A critical issue for the validity of the estimates from this design is how households in this sample were chosen for weatherization. The road from application to energy efficiency investments is long and there are many potential off-ramps. Applicant households may fail to complete the necessary – and involved – paperwork or may be deemed ineligible based on the information they provide. Once paperwork is completed successfully, households are put on a list where the waiting times can exceed one year. After rising to the top of the list, homeowners must accommodate scheduling of energy audits. Households may fail to receive weatherization if they miss an audit appointment, or if the auditors discover risks to WAP contractors (e.g., asbestos in the home). Because of significant delays in ramping up weatherization activities under ARRA, the agencies were unable to complete the weatherizations they anticipated prior to the March 2012 ARRA deadline, which helps to explain why fewer than half of the applicants in our sample were weatherized by mid-2014.
we spent around $475,000 on the encouragement or a little more than $55 per household in the treatment group. The low take-up rates in the encouraged group are quite striking. Program participants receive substantive home improvements, yet incur no out-of-pocket expenses. All households in the encouraged group received some information about the program via a phone call or door hanger. It may seem straightforward to encourage households to participate in a program that provides free efficiency retrofits worth an average of approximately $5,000 that are designed to significantly reduce energy expenditures. In our experience, that was hardly the case. The impact of reducing barriers to participation (e.g., information and process costs) on program uptake is of independent interest both to policymakers and researchers.
In the end, the average cost of encouragement per completed weatherization was about $1,050, which is more than 20% of the average costs of weatherization improvements.
We obtained monthly natural gas and electricity consumption data over the period June 2008 to May 2014. This period includes at least two years of pre-retrofit data for all weatherized households in our sample.
What Explains the Low Rate of Return on These Efficiency Investments?
It is natural to ask why the returns to residential energy efficiency investments are so low. After all, WAP is designed so that the only measures implemented are ones with projected savings to costs ratios greater than one. An important factor leading to negative returns on investment is the incomplete realization of projected energy savings. The projected savings are about 2.5 times the preferred experimental savings estimate. Further, the projected savings are roughly 4 times the quasi-experimental estimates of energy savings. There are relatively few ex-post estimates in the academic peer-reviewed literature, with Davis et al. (2014) and Dubin et al. (1986) serving as notable exceptions. Both of those papers similarly find low realization rates, although they largely attribute it to behavioral responses (i.e., the rebound effect) which we have shown plays at most a minor role in this paper’s setting.
Because energy efficiency programs are implemented by regulated utilities, there are a number of regulatory filings that estimate ex post program savings and it is not unusual for them to find that the programs deliver estimated savings considerably lower than projected.
Having ruled out the rebound effect as the primary explanation for the gap between projected and realized energy savings, we conclude that the efficiency audit tool must systematically overstate the real returns to these investments.
Along these lines, we explore some alternative sources of this bias.
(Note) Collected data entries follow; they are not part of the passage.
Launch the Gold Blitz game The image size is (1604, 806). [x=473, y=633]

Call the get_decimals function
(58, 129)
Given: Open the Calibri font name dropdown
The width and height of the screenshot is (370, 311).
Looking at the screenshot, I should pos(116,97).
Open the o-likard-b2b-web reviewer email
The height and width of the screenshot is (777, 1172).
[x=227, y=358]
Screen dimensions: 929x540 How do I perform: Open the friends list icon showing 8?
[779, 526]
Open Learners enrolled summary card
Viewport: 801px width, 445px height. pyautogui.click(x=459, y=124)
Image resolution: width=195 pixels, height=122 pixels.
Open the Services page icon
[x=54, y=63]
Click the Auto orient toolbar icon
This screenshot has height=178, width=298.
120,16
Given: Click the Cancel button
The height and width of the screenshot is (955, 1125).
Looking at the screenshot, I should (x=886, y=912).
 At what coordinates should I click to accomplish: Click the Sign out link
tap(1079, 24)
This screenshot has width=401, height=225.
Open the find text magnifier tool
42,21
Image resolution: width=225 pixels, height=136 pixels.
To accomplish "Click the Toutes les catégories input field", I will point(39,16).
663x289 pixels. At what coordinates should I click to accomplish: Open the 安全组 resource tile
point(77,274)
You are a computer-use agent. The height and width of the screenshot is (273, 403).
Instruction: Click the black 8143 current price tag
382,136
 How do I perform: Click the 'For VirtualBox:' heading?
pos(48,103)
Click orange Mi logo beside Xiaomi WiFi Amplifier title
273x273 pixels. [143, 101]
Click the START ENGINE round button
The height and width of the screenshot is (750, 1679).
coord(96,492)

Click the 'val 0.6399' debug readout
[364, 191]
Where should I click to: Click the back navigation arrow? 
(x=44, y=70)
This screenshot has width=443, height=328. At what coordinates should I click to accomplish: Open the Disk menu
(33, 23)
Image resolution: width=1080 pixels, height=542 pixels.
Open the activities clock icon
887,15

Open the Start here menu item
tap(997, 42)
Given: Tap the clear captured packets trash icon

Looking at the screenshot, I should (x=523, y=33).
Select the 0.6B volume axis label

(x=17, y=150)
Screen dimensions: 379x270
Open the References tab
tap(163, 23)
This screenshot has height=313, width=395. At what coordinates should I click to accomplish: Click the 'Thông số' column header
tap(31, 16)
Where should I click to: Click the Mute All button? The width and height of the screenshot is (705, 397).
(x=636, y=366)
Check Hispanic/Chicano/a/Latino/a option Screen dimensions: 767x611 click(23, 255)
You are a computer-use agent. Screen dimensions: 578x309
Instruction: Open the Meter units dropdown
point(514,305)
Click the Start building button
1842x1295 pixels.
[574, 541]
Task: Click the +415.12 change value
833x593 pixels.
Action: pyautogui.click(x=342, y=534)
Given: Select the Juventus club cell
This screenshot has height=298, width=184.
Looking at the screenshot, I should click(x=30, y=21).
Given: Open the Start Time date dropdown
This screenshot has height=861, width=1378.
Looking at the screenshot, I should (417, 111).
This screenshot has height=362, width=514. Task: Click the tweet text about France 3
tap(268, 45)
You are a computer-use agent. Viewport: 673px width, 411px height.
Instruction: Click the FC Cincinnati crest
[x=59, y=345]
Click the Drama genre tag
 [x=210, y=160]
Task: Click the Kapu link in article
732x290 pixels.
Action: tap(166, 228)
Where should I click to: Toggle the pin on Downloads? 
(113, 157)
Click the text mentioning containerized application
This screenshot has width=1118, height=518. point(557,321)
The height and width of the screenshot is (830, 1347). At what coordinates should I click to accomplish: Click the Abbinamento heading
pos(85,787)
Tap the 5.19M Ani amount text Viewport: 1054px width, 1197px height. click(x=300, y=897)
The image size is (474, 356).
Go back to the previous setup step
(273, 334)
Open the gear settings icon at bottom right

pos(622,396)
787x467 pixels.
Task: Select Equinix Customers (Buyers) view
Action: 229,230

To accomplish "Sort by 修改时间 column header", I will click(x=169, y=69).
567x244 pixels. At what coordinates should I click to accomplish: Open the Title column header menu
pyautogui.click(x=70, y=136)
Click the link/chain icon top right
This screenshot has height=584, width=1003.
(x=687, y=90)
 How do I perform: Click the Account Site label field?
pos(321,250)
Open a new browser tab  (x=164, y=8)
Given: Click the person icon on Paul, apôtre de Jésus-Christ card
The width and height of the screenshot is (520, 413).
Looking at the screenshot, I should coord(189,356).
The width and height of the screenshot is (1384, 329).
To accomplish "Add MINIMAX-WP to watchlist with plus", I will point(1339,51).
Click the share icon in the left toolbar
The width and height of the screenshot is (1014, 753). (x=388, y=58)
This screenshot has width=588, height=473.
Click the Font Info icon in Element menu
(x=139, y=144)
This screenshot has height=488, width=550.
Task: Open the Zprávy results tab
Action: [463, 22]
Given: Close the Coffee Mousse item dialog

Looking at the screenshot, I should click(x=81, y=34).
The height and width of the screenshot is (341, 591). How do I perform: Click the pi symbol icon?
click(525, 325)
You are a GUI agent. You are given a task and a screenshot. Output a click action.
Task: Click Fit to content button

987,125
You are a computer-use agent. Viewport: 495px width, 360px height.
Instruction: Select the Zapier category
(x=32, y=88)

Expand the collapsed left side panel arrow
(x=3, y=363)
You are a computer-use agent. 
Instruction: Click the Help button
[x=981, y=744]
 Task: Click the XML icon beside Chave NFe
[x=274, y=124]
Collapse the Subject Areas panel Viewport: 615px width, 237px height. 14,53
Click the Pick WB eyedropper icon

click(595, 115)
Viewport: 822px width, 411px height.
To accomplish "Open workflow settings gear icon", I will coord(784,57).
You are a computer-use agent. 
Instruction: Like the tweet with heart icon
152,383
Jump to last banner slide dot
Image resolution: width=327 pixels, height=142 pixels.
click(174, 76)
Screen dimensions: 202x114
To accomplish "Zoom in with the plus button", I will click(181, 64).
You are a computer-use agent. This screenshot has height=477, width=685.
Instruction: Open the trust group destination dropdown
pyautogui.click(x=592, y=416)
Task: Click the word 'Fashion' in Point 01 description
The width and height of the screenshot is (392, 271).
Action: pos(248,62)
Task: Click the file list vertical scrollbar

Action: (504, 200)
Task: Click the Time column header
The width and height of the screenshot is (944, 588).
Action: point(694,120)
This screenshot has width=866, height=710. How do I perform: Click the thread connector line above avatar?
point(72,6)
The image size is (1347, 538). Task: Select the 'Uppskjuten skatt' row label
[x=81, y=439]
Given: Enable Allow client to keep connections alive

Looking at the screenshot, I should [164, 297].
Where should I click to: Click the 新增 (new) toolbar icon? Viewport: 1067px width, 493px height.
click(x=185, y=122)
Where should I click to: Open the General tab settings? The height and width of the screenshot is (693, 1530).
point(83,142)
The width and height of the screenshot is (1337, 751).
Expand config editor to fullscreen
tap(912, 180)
First, we compare the distribution of temperatures observed during our study period against the typical weather patterns on which engineering calculations are based. Although we do observe some moderate spells in our time-frame, on average we observe colder than average temperatures and higher than average degree day measures in our sample; these colder temperatures should lead to greater than average savings. A second potential source of bias concerns the over-statement of baseline energy use. Several studies and utility reports have documented how software-based energy analysis of existing homes tends to over-predict pre-retrofit energy use and retrofit energy savings.46 Indeed, we found in our data that the NEAT program predicts baseline natural gas consumption that exceed actual consumption by more than 25% prior to weatherization. This suggests that the auditing tool could be under-estimating the efficiency properties of the average home prior to weatherization, which may partly explain the over-statement of the benefits of upgrading to a given efficiency standard. Overall, our findings suggest that the NEAT audit tool over-estimates returns by a significant margin. Further, this overestimation of savings does not appear to be due to behavioral responses. This is an important finding in its own right; NEAT is widely used by state and local WAP sub grantees, utility companies, and home energy audit firms.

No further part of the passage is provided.